Penetration Testing mailing list archives

Re: wonder what tools or test was used


From: alan <alan () clueserver org>
Date: Fri, 14 Jul 2006 12:49:39 -0700 (PDT)

On Fri, 14 Jul 2006, Brent Clark wrote:

Hey all

With the hack on Debian,s gluck machine and the writes up about it.
In the 5th paragraph of the following link:

http://www.zdnet.com.au/news/security/soa/Debian_locks_out_developers_after_server_hack/0,2000061744,39263432,00.htm

It reads
"An investigation of developer passwords revealed a number of weak passwords whose accounts have been locked in response," Schulze wrote.

My question is, how would they go about that? What tools or tests were needed to test whether an account has a strong or weak password.

The only thing I can think of is a foreach on the usernames and some type of brute force / dictionary attack. I suppose it would have been nice if they
mentioned the service / protocal that was compromised.

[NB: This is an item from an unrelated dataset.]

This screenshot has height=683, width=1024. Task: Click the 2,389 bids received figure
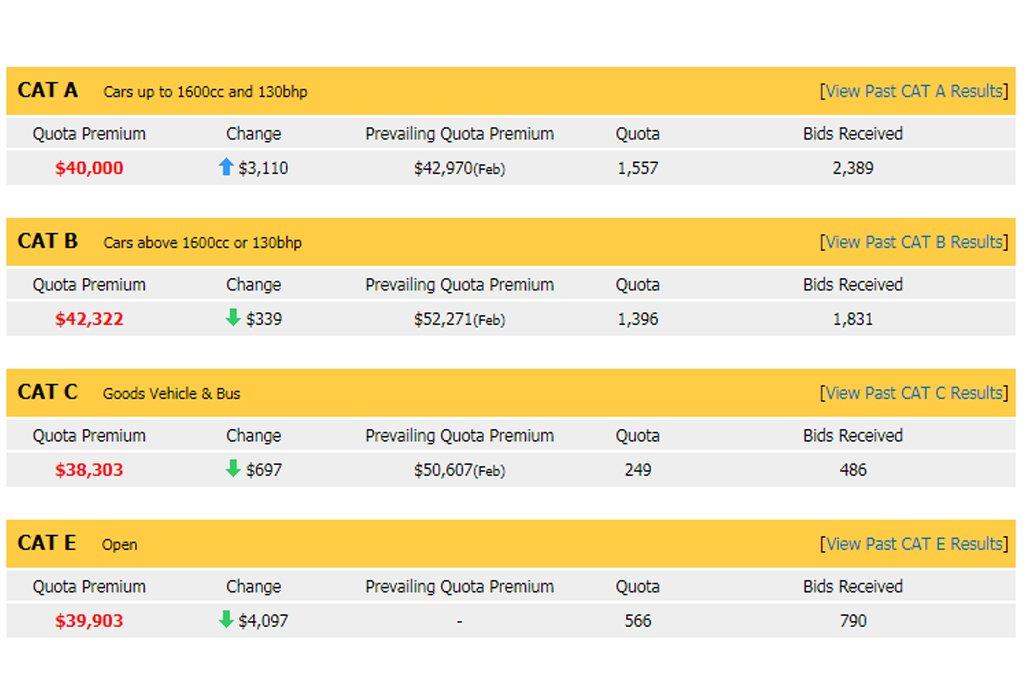852,168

There are a number of password checkers that can quickly determine weak passwords. ("If I can crack it, it is weak.") John the Ripper and Crack are only two of many.

Weak passwords are a big problem. When I worked at a large technology company, I ran Crack on the passwd file as part of my job. I got over 80% in under an hour just using my slow 333mhz laptop. Many of the passwords were "changeme". (Mostly in marketing, including the director of marketing.)

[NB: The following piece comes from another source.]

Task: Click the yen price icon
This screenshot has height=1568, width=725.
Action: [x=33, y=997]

What was interesting is whos passwords were weak. I expected to get most of sales and marketing. (I think I actually got all of them.) I did not expect to get most of HR, then entire board of directors, and most of management (including most of IS and the engineering management.)

The ones who did not have weak passwords were most of the technical support staff and the younger engineers. It seemed that the people in their 20s who were technically savvy had stronger passwords than those who were older, more experienced and should have known better. (Except for the company Cypherpunks who all had strong passwords.)

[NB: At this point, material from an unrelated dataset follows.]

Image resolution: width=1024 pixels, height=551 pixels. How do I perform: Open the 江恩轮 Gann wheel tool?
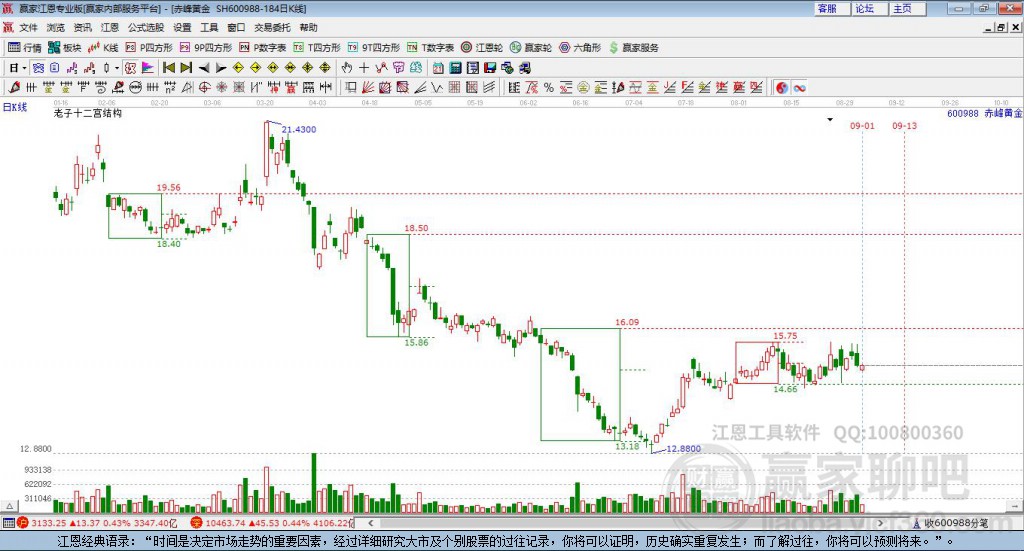point(482,47)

Furthermore, of the ones I did break, the only ones who actually fixed their passwords were the people in HR. Everyone else did not see it as important.

I was later told to not check the strength of the passwords due to "liability concerns". I guess they felt that if they did not know about a problem, they were not liable for it if it caused a problem. Maybe one of the reasons they no longer exist as a company.

--
"I want to live just long enough to see them cut off Darl's head and
 stick it on a pike as a reminder to the next ten generations that some
 things come at too high a price. I would look up into his beady eyes and
 wave, like this... (*wave*!). Can your associates arrange that for me,
 Mr. McBride?"
                      - Vir "Flounder" Kotto, Sr. VP, IBM Empire.